Paley: She wondered about why she was risking jail for increasing the value of old songs? Why don’t copyright owners have to prove lost revenues?

McIntosh: he doesn’t want to negotiate with Fox about the message. Yes, they want more impressions, but they want more impressions that will sell. If the remix made people dislike Buffy, that avenue would be closed, which is why he’s hesitant to move in that direction. If people want to support his work through donations etc. as a community, that’s fantastic; that’s his preferred alternative.

Q from SESAC attorney: He thinks a lot of these works here are at the core of fair use, and there is a fair use best practices for documenary filmmakers that includes music. On one side, there’s a soundtrack of 60 minutes, versus a film that uses small snippets for factual purposes. That’s been helpful. Copyright owners do believe in fair use—from your dealings with them, what can we do better to facilitate fair use?

Kreisinger: On YouTube in particular, if remixers/vidders are using music to supplement comment/critique, YT’s bots pick it up. In her remix, Aretha Franklin’s Respect was playing in the background of material she was remixing, and YouTube took it down. Vidders, a group of predominantly women creating fanworks based on copyrighted music to tell a story/comment on the material, are constantly faced with takedowns. She posted some of her favorite takedown notices. YT is eliminating a whole slew of work based on remix.

SESAC attorney: it is robots interacting with robots, due to volume. We don’t control all the necessary rights, including the synch right. We do work with YT to license use of all of our content regardless of the political message. Blanket licensing will streamline a lot of this. A blanket synch license would be very helpful, but it’s a matter of organizing the publishers to do this.

Matt Shears, Computer & Communications Industry Association: What you may really want is simplicity, not just reform: the ability to navigate the system without lawyers. Would you be less hostile to copyright if you didn’t have to consult a lawyer to scratch your nose?

Paley: she’s opposed to the idea of owning culture, which leads to fundamentalism and monopolies. Broadcasters won’t allow you to air a film on TV without notes from a lawyer on every single clip.

McIntosh: Slightly different approach.
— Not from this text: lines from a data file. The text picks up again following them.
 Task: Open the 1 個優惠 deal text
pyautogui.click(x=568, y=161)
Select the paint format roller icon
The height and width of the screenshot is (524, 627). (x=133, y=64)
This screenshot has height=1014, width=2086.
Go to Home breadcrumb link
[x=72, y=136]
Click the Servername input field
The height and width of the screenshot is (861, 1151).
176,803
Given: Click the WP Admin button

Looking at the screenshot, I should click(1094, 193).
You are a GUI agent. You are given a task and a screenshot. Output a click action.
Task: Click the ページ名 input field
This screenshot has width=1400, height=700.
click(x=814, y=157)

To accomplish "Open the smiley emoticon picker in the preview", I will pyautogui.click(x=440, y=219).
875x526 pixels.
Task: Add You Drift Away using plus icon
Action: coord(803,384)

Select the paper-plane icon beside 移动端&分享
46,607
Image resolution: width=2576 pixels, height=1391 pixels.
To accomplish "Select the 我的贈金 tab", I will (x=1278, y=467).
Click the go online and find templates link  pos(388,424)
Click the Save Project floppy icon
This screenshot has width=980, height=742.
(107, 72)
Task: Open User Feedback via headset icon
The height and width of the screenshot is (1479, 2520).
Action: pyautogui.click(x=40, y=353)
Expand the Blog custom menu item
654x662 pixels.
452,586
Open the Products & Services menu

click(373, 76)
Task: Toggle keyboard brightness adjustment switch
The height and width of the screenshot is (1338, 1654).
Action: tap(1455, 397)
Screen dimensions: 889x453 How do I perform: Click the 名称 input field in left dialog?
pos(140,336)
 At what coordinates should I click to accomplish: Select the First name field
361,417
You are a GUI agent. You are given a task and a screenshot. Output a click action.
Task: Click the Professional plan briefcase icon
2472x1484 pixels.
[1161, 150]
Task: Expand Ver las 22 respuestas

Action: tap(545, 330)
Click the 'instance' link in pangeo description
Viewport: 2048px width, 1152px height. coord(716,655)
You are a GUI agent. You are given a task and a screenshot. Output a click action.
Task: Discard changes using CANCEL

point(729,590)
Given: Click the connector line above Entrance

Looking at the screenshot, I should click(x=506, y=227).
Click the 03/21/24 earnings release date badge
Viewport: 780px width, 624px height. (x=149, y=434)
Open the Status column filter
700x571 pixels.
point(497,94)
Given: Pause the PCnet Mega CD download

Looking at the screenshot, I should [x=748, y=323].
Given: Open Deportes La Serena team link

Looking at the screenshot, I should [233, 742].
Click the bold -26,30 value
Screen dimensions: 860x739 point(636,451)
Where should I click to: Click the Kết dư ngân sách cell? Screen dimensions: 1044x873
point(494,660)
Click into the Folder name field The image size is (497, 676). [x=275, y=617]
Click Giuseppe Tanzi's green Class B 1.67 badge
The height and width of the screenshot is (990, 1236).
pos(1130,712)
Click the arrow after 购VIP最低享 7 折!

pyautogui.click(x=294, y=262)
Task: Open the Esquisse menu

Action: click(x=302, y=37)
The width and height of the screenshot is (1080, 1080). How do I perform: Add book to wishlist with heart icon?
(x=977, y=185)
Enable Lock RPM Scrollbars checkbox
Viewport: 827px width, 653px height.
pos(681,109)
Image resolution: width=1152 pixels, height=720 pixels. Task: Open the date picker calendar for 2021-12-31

He believes copyright can be useful in protecting the rights of already culturally marginalized people—someone makes progressive speech and someone else uses it for racist or hateful purposes. (I don’t think this works—I’ve seen plenty of progressive copying/critiques of individuals who represent a certain conservative viewpoint but are not major Fox commentators; by this logic, they’d also be protected because they don’t have, as individuals, much power.)

Paley: She’s heard that argument over Sita—what if people use it for Nazi porn? She thinks hate speech won’t get that far, and if it does she’s not the one to stop it. People are not horrible; they are sane.

McIntosh: He’s interested in protecting the marginalized, though possibly not through copyright.

1 comment:

Anonymous said...

Thanks for this -- it sounds fascinating!